───── RECORDS FOR PROCESSING ─────

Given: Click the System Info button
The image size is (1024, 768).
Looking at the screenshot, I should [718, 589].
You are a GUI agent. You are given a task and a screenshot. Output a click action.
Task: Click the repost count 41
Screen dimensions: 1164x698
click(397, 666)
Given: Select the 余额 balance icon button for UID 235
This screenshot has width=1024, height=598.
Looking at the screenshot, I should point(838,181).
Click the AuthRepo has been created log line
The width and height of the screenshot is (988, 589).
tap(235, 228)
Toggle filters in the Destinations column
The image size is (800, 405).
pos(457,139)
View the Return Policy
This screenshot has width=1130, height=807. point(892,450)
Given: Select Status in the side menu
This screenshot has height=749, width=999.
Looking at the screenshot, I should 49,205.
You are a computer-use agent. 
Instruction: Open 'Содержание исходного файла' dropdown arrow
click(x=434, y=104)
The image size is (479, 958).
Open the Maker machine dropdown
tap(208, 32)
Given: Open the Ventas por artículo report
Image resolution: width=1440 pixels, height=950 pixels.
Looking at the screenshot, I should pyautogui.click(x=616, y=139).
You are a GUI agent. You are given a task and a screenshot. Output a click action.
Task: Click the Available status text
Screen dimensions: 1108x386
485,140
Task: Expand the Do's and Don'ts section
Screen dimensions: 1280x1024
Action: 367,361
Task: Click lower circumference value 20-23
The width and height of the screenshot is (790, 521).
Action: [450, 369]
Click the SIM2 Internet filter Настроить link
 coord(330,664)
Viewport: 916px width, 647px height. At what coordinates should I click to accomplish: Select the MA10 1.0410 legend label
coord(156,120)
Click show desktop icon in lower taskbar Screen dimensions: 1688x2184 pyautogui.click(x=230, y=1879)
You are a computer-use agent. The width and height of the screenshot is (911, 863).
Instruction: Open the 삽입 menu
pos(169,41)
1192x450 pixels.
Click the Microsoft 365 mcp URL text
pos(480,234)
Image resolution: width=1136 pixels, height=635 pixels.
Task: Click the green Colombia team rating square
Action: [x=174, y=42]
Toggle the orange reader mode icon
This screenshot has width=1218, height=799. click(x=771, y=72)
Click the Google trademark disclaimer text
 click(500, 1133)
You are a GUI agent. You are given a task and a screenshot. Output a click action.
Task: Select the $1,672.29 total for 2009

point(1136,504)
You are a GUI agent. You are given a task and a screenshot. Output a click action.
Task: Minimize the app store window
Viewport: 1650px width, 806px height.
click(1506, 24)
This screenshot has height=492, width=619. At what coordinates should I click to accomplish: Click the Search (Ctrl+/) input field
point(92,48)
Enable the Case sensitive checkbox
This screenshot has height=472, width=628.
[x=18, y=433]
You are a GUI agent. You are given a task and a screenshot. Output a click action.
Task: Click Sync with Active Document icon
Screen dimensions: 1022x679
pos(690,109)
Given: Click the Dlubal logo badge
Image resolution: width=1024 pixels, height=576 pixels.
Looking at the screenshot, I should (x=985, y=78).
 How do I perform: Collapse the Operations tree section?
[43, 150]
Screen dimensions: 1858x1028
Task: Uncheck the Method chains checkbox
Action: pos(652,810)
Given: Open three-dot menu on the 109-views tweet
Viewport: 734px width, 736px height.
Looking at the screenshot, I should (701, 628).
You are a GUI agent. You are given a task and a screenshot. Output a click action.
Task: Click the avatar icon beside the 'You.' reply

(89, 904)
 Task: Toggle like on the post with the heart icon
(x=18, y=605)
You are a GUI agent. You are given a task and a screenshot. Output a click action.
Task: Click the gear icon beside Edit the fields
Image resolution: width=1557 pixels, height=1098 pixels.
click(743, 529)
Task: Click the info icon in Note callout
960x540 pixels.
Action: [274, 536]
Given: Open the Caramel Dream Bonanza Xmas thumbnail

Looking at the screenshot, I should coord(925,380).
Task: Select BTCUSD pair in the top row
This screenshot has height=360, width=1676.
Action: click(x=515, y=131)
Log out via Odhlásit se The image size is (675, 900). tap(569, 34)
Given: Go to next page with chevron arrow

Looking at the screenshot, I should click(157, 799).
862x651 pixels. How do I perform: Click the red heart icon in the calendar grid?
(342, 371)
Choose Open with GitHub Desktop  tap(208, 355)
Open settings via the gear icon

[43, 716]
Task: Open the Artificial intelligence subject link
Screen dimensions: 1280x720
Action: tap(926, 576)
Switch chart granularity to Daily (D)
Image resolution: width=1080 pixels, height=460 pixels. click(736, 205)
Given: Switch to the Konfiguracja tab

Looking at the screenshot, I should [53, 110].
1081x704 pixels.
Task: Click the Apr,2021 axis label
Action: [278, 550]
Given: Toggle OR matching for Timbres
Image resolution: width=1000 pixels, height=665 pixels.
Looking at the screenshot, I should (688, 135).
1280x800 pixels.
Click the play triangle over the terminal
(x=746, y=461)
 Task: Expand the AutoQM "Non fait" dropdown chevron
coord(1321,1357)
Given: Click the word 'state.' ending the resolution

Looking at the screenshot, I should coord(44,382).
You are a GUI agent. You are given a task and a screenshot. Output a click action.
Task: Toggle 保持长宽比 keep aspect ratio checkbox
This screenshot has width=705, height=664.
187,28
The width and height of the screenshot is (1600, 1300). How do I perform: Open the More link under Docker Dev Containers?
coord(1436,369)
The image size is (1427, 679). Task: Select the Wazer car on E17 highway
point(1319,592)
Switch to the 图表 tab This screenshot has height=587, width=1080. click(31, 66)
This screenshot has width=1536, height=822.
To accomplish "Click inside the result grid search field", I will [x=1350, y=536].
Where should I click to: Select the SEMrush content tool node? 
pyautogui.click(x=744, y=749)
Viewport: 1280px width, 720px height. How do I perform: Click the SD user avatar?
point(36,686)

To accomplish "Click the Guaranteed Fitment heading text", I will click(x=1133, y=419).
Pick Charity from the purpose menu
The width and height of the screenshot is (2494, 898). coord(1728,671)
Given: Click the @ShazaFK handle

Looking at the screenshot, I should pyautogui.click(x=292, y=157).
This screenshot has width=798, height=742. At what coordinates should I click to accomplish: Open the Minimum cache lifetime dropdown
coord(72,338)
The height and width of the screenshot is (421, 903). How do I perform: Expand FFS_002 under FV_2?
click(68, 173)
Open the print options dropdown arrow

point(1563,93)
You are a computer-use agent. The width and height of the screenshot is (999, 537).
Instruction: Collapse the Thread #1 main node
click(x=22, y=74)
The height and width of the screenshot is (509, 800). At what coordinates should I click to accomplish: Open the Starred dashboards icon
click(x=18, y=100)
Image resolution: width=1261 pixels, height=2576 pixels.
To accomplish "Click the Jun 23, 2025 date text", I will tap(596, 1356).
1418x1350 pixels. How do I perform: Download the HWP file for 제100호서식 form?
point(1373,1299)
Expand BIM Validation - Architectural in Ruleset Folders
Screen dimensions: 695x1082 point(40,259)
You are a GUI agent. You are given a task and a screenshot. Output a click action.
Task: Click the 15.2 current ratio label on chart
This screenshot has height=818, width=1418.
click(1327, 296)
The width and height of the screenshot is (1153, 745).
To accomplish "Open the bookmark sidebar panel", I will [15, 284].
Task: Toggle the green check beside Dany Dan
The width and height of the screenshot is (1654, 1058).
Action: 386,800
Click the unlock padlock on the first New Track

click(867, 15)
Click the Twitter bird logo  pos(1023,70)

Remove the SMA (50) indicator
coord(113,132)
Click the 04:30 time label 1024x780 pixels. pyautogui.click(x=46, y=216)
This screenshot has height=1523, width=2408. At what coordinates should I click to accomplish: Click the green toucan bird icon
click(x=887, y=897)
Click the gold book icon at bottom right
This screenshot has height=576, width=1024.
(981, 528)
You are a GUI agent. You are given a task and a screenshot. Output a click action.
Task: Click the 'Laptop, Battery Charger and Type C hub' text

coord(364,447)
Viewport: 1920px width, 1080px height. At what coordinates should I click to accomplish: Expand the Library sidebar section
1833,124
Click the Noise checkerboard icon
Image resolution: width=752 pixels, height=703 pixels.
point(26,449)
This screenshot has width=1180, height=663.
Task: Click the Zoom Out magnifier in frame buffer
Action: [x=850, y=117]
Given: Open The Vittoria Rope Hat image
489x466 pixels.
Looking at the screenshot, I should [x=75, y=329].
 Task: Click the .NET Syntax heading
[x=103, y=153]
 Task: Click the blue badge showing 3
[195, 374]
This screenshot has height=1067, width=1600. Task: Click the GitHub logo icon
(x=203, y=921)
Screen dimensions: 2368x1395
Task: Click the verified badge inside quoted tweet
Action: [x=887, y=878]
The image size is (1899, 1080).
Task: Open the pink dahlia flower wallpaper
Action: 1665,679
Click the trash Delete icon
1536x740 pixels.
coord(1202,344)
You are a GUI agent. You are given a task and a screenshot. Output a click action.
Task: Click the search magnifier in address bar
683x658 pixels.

─────

Could you repeat the records verbatim, from the line with "Given: Open the Ventas por artículo report" up to and including the line with "click(500, 1133)"?

## ANSWER FOR THIS EXERCISE
Given: Open the Ventas por artículo report
Image resolution: width=1440 pixels, height=950 pixels.
Looking at the screenshot, I should pyautogui.click(x=616, y=139).
You are a GUI agent. You are given a task and a screenshot. Output a click action.
Task: Click the Available status text
Screen dimensions: 1108x386
485,140
Task: Expand the Do's and Don'ts section
Screen dimensions: 1280x1024
Action: 367,361
Task: Click lower circumference value 20-23
The width and height of the screenshot is (790, 521).
Action: [450, 369]
Click the SIM2 Internet filter Настроить link
 coord(330,664)
Viewport: 916px width, 647px height. At what coordinates should I click to accomplish: Select the MA10 1.0410 legend label
coord(156,120)
Click show desktop icon in lower taskbar Screen dimensions: 1688x2184 pyautogui.click(x=230, y=1879)
You are a computer-use agent. The width and height of the screenshot is (911, 863).
Instruction: Open the 삽입 menu
pos(169,41)
1192x450 pixels.
Click the Microsoft 365 mcp URL text
pos(480,234)
Image resolution: width=1136 pixels, height=635 pixels.
Task: Click the green Colombia team rating square
Action: [x=174, y=42]
Toggle the orange reader mode icon
This screenshot has width=1218, height=799. click(x=771, y=72)
Click the Google trademark disclaimer text
 click(500, 1133)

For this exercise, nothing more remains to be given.